The competition within the video game console market as subset of the video game industry is an area of interest to economics with its relatively modern history, its rapid growth to rival that of the film industry, and frequent changes compared to other sectors.
Effects of unregulated competition on the market were twice seen early in the industry. The industry had its first crash in 1977 following the release of the Magnavox Odyssey, Atari's home versions of Pong and the Coleco Telstar, which led other third-party manufacturers, using inexpensive General Instruments processor chips, to make their own home consoles which flooded the market by 1977. The video game crash of 1983 was fueled by multiple factors including competition from lower-cost personal computers, but unregulated competition was also a factor, as numerous third-party game developers, attempting to follow on the success of Activision in developing third-party games for the Atari 2600 and Intellivision, flooded the market with poor quality games, and made it difficult for even quality games to sell.
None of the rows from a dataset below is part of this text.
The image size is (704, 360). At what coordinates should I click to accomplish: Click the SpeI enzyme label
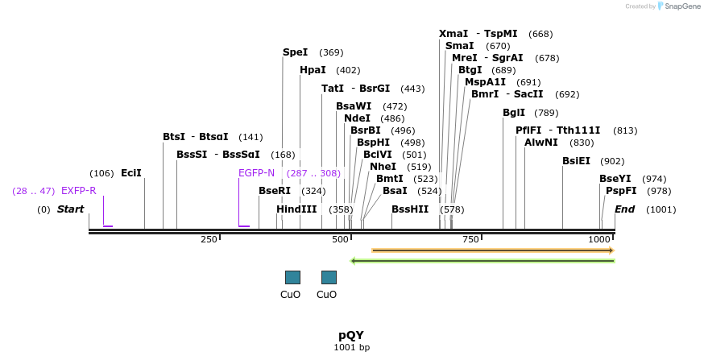(x=295, y=52)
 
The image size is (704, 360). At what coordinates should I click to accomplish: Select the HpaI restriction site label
(x=313, y=70)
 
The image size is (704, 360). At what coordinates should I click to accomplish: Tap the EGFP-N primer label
(x=256, y=173)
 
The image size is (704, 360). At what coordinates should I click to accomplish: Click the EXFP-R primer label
(x=79, y=191)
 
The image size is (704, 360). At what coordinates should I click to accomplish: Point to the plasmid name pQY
(x=351, y=334)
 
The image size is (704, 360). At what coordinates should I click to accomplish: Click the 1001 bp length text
(x=351, y=348)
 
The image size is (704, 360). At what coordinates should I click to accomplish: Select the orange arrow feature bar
(x=492, y=250)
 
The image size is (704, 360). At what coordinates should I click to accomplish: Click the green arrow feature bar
(x=482, y=260)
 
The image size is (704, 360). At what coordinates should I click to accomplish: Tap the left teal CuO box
(x=292, y=277)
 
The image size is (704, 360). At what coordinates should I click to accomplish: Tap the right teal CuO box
(x=329, y=277)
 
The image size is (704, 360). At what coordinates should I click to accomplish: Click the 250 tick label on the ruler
(x=209, y=240)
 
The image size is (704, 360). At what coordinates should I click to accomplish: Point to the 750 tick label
(x=470, y=240)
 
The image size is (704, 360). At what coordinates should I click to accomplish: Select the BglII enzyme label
(x=514, y=113)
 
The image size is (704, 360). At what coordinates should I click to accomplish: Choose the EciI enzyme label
(x=130, y=173)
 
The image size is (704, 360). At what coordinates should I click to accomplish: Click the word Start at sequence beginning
(x=70, y=209)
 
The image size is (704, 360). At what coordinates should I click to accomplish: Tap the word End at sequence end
(x=625, y=209)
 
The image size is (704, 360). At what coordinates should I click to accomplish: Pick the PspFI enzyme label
(x=621, y=191)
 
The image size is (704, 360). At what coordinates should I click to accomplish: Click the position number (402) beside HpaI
(x=348, y=70)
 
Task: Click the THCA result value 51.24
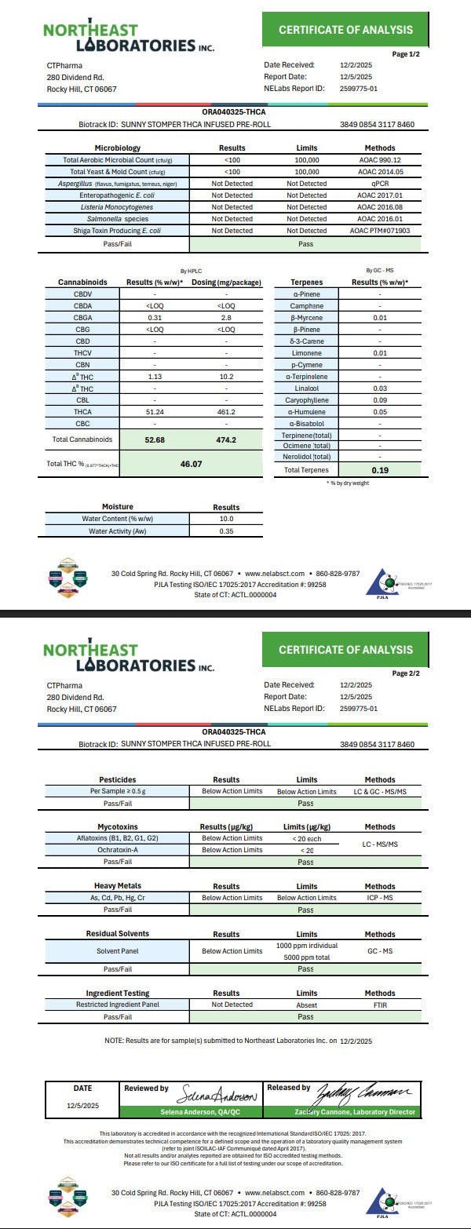tap(154, 411)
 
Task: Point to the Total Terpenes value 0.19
tap(380, 470)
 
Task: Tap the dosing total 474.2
tap(226, 439)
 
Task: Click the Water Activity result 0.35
tap(226, 531)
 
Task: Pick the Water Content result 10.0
tap(226, 519)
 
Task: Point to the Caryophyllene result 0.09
tap(380, 400)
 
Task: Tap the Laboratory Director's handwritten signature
tap(363, 1093)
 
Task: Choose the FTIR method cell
tap(380, 1005)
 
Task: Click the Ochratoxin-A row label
tap(118, 850)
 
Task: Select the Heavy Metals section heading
tap(118, 886)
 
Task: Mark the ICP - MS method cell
tap(380, 898)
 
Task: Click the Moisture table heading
tap(118, 507)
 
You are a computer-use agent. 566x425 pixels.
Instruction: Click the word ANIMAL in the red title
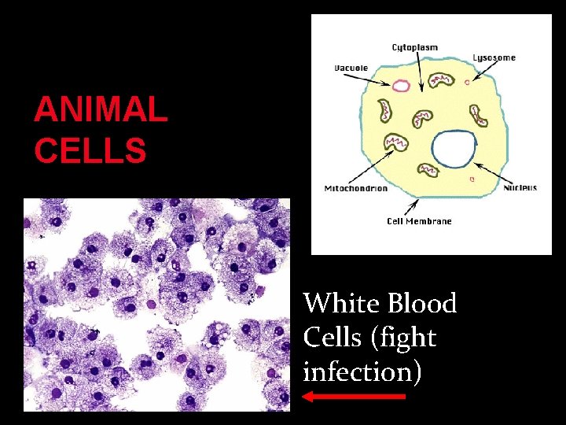pos(101,111)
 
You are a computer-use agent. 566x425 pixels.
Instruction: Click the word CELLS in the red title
pos(90,150)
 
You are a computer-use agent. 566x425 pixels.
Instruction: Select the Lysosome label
pos(494,57)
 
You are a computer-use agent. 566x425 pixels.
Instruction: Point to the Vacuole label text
pos(351,68)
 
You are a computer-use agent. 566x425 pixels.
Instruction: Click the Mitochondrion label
pos(356,188)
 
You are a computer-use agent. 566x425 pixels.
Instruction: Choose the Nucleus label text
pos(520,187)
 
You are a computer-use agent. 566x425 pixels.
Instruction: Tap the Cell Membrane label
pos(419,221)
Nintendo implemented a lockout chip, the Checking Integrated Circuit, on releasing the Nintendo Entertainment System in Western territories, as a means to control which games were published for the console. As part of their licensing agreements, Nintendo further prevented developers from releasing the same game on a different console for a period of two years. This served as one of the first means of securing console exclusivity for games that existed beyond technical limitation of console development.
The Nintendo Entertainment System also brought the concept of a video game mascot as the representation of a console system as a means to sell and promote the unit, and for the NES was Mario. The use of mascots in businesses had been a tradition in Japan, and this had already proven successful in arcade games like Pac-Man. Mario was used to serve as an identity for the NES as a humor-filled, playful console. Mario caught on quickly when the NES released in the West, and when the next generation of consoles arrived, other manufacturers pushed their own mascots to the forefront of their marketing, most notably Sega with the use of Sonic the Hedgehog. The Nintendo and Sega rivalry that involved their mascot's flagship games served as part of the fourth console generation's "console wars". Since then, manufacturers have typically positioned their mascot and other first-party games as key titles in console bundles used to drive sales of consoles at launch or at key sales periods such as near Christmas.